The Student Room Group

Am I a bad person, or what am I?

I don't never talk about my feelings, even in front of my family or best friends. I don't explode, i just let it out when i'm alone.(just crying)

I get jealous when my friend keeps going to social gatherings without me but still claims to have no social life. (I can't join them bc idk the host)

I'm too much of an introvert that i don't feel comfortable around people. I've known the same group of people for a year and abit now and see them everyday at school but i feel like i can't fully trust them even though they are lovely people. Theres only one person I feel more like myself around but even then, we don't have the relationship were we talk about feelings.

I don't like massive physical touch like hugging or linking arms with friends, I've never had a bf but i can picture myself doing that with them instead of my friends.

Again, too much of an introvert that I never had a love life. I don't think my personality is the problem and i'm not a model but i'm defiantly not ugly. I sort of just want it to come naturally so i don't put that much pressure or force myself to do that. I'm always in the mindset of "love will come when i least expect it" but is that just me being lazy.

Sometimes I dont understand why people are upset abt smt small like a guy non stop texting them, why cant u just block them and get it over and done with instead of making the situation worse. Idk if this makes me a bad person for not having empathy or just not knowing social skills.

I always leave stuff to the last minute and then panic. Then i stress but i only have myself to blame so is it really okay for me to be stressed.

I think looks are just as important as personality. I don't want to date some who you i find disgusting even though they may be amazing inside. Though i never find people totally ugly.

I find myself not relating to people who call themselves ugly bc in my eyes, they are beautiful so i don't rlly know how what to say bc after a while, saying "no ur not" stops working.

I can't comfort people. I feel like nothing i say sounds genuine. It's not like i'm being passive aggressive or trying to be mean. I can say smt and make it sound nice but i don't feel anything behind my words if that makes sense but i think this may be in my head. It just causes me to overthink and say less.
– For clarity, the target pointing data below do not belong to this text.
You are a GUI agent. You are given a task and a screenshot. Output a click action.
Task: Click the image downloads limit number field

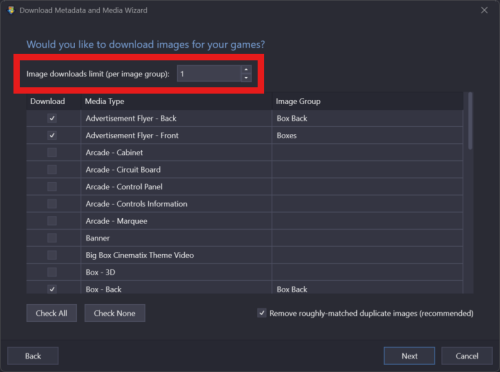click(209, 74)
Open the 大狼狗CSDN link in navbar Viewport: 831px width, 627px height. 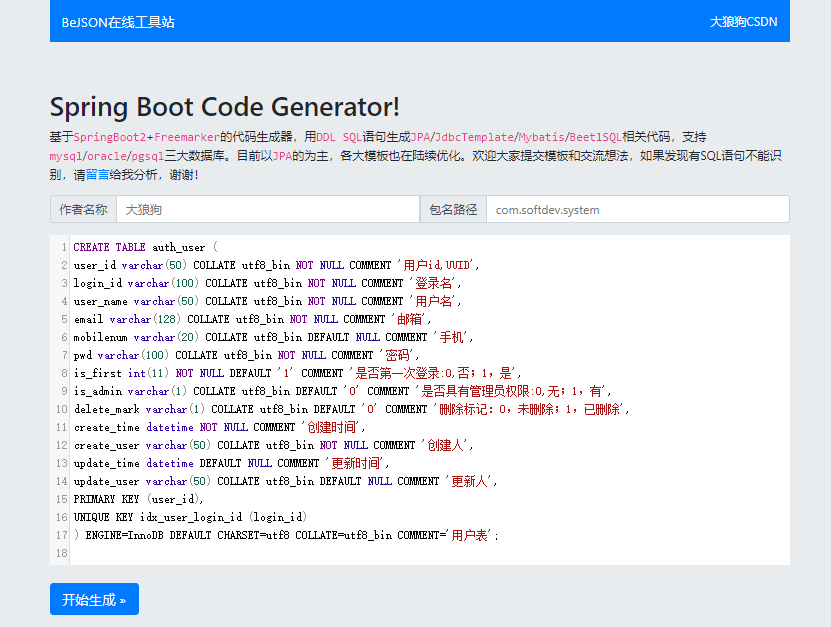point(743,22)
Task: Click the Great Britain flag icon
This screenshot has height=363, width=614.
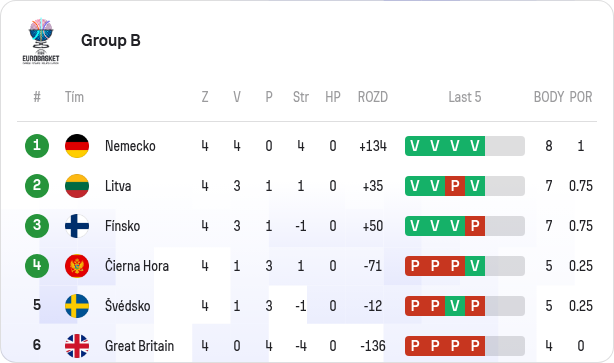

I always find myself comparing myself to others whether it comes to academics or looks in order to motivate, upset or book my happiness.

I find myself just randomly hating people and wanting to distance myself but then feel completely fine after a week.


I want people to know that i'm not rude, inconsiderate, arrogant, manipulative aggressive etc. I always analyze my behavior and think about what i say. I do over think alot and my friend said that some stuff i do is normal but idk if shes saying that bc shes my friend and doesn't want to make me feel bad or genuinely means it. I need more opinions.